■ TASK TO CARRY OUT
Print out the data below with every line intact.
Segment Start: INFORMATION
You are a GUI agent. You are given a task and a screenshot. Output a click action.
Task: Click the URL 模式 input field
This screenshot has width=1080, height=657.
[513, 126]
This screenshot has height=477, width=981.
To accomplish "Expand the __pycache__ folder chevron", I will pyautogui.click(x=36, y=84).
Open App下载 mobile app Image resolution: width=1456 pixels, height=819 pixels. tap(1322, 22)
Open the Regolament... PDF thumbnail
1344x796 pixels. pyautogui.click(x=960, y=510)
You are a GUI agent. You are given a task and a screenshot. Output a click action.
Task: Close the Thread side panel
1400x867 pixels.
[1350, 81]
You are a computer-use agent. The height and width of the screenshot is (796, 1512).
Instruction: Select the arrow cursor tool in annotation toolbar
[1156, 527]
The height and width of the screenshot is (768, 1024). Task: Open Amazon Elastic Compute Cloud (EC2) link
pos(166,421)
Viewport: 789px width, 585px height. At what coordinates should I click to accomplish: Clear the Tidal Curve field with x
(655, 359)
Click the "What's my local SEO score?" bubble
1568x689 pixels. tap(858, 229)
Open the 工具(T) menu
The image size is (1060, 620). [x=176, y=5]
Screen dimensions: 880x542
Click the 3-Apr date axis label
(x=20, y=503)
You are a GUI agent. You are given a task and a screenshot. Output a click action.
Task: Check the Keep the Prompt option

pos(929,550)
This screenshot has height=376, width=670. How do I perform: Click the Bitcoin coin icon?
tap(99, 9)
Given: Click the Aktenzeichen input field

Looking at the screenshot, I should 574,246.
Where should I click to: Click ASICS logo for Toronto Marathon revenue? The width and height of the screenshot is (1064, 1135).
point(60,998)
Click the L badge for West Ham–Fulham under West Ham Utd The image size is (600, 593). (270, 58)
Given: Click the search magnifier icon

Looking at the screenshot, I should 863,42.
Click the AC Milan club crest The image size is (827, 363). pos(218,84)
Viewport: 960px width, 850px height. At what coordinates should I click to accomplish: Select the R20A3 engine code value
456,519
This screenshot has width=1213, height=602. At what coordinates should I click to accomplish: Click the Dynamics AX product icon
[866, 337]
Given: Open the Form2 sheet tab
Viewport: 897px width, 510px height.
Segment End: INFORMATION
■ RESPONSE TO THE EXERCISE
You are a GUI agent. You are given a task and a screenshot. Output a click action.
Task: Click the URL 模式 input field
This screenshot has width=1080, height=657.
[513, 126]
This screenshot has height=477, width=981.
To accomplish "Expand the __pycache__ folder chevron", I will pyautogui.click(x=36, y=84).
Open App下载 mobile app Image resolution: width=1456 pixels, height=819 pixels. tap(1322, 22)
Open the Regolament... PDF thumbnail
1344x796 pixels. pyautogui.click(x=960, y=510)
You are a GUI agent. You are given a task and a screenshot. Output a click action.
Task: Close the Thread side panel
1400x867 pixels.
[1350, 81]
You are a computer-use agent. The height and width of the screenshot is (796, 1512).
Instruction: Select the arrow cursor tool in annotation toolbar
[1156, 527]
The height and width of the screenshot is (768, 1024). Task: Open Amazon Elastic Compute Cloud (EC2) link
pos(166,421)
Viewport: 789px width, 585px height. At what coordinates should I click to accomplish: Clear the Tidal Curve field with x
(655, 359)
Click the "What's my local SEO score?" bubble
1568x689 pixels. tap(858, 229)
Open the 工具(T) menu
The image size is (1060, 620). [x=176, y=5]
Screen dimensions: 880x542
Click the 3-Apr date axis label
(x=20, y=503)
You are a GUI agent. You are given a task and a screenshot. Output a click action.
Task: Check the Keep the Prompt option

pos(929,550)
This screenshot has height=376, width=670. How do I perform: Click the Bitcoin coin icon?
tap(99, 9)
Given: Click the Aktenzeichen input field

Looking at the screenshot, I should 574,246.
Where should I click to: Click ASICS logo for Toronto Marathon revenue? The width and height of the screenshot is (1064, 1135).
point(60,998)
Click the L badge for West Ham–Fulham under West Ham Utd The image size is (600, 593). (270, 58)
Given: Click the search magnifier icon

Looking at the screenshot, I should 863,42.
Click the AC Milan club crest The image size is (827, 363). pos(218,84)
Viewport: 960px width, 850px height. At what coordinates should I click to accomplish: Select the R20A3 engine code value
456,519
This screenshot has width=1213, height=602. At what coordinates should I click to accomplish: Click the Dynamics AX product icon
[866, 337]
Given: Open the Form2 sheet tab
Viewport: 897px width, 510px height.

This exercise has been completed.